Cet « ultra » libéralisme ressort plus du libertarianisme. Il s’agit de la mentalité du Pionnier, mythe agissant en Amérique comme le soldat de Valmy chez nous. Le Pionnier est seul et ne veut compter que sur lui-même. En cow-boy solitaire il n’a que sa bite, son Colt et sa Bible – autrement dit ses instincts de survie, ses armes actives et sa croyance morale. Le libertarien limite l’intrusion des autres à cette bulle. L’État est un ennemi, la société une gêne quand elle ne suit pas, les autres des rivaux à vaincre.

Ce courant vient de l’état de nature chez Hobbes, pour qui « l’homme est un loup pour l’homme », et qui ne consent à coopérer que par crainte de la mort et lorsqu’il y trouve son intérêt, sans que cela aille jamais plus loin. Le droit naturel est irréductible. Tout ce qui n’est pas interdit par la loi est permis, c’est le le « silence de la loi ». Mais les lois humaines sont limitées par le « droit naturel », c’est-à-dire par la liberté ou puissance de chacun. Alors chacun a le droit de désobéir et de résister par la force : c’est ce qui a motivé Trump et ses partisans lors de l’assaut contre le Capitole.

Aussi récuse-t-il toute assistance, gaspillage selon lui, affirme le droit de porter des armes et de dire tout ce qu’il pense sans aucune censure. Elon Musk et son réseau X sont dans ce cas, Donald Trump en est le représentant le plus égotiste, un individualisme radical et armé que défend la droite dure aux États-Unis – « ultra » droite dit la gauche. Le libertarien Tim Moen, candidat aux législatives canadiennes de 2014, avait un slogan qui résume tout : «Je veux que les couples gays mariés puissent défendre leurs plants de marijuana avec leurs fusils.»

Économiquement, il s’agit d’un anarcho-capitalisme où la concurrence est reine dans un libre-marché, le « deal » son arme, et le droit du plus fort sa valeur phare. Ron Paul, sous Reagan, a influencé le président. Javier Milei en Argentine, éduqué à la dure par un père violent, en est un partisan, brandissant sa tronçonneuse pour couper toutes les dépenses inutiles de l’État. Le désir individuel est tout-puissant, présenté comme un progrès pour tous, dans une indifférence absolue des gouvernements et des acquis sociaux collectifs. Car rien de ce qui est collectif n’est bon pour le libertarien. Esprit start-up, uberisation, autoentreprise, hunger games (combats à mort télévisés où des adolescents s’entretuent pour de divertir les dirigeants)  : voilà ce qui est préféré. Et que le meilleur gagne, tant pis pour les losers.
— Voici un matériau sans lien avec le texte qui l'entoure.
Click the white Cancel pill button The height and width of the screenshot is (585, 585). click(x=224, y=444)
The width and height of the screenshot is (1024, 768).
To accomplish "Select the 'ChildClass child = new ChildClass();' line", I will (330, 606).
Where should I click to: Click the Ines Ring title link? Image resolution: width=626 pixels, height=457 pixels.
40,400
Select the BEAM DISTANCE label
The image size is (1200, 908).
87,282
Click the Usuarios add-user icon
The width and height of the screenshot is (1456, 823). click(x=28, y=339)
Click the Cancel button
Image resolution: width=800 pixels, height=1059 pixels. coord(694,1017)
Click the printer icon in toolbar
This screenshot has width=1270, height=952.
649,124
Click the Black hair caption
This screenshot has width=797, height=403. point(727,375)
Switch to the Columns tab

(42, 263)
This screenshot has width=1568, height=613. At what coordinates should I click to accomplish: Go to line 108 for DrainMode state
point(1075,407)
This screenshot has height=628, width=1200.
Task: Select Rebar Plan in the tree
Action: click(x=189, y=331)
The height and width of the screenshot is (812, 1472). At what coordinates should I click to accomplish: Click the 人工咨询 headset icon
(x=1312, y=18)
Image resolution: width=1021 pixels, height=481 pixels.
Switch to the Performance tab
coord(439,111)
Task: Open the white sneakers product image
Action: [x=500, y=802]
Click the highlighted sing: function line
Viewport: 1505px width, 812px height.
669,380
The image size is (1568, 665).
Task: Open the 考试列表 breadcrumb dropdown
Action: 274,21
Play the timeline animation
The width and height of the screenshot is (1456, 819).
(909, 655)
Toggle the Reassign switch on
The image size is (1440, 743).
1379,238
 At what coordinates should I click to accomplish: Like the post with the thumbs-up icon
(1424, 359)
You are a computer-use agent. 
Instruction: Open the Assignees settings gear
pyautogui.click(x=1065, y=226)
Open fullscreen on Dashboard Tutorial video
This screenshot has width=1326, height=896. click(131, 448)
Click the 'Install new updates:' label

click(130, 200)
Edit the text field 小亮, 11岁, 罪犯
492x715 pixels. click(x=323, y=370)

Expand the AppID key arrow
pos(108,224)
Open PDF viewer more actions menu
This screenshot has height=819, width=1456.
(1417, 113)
C’est un libéralisme de tout-puissant, plus mythifié que réalisé, tant les États-Unis se sentent en déclin et contestés de toutes parts (par la Chine, la Russie, les pays arabes, l’Afrique…). Rien d’étonnant à ce qu’ils se replient sur eux-mêmes et exacerbent leurs « valeurs » traditionnelles du « gros bâton » : celles du Pionnier libertarien.

Issu des travaux de Ludwig von Mises et Friedrich Hayek en économie, le libertarianisme est théorisé politiquement par Robert Nozick dans Anarchie, État et utopie, où il prône un État minimaliste. En France, Gaspard Koenig frôle cette approche en vilipendant les normes abusives, mais sans exclusive.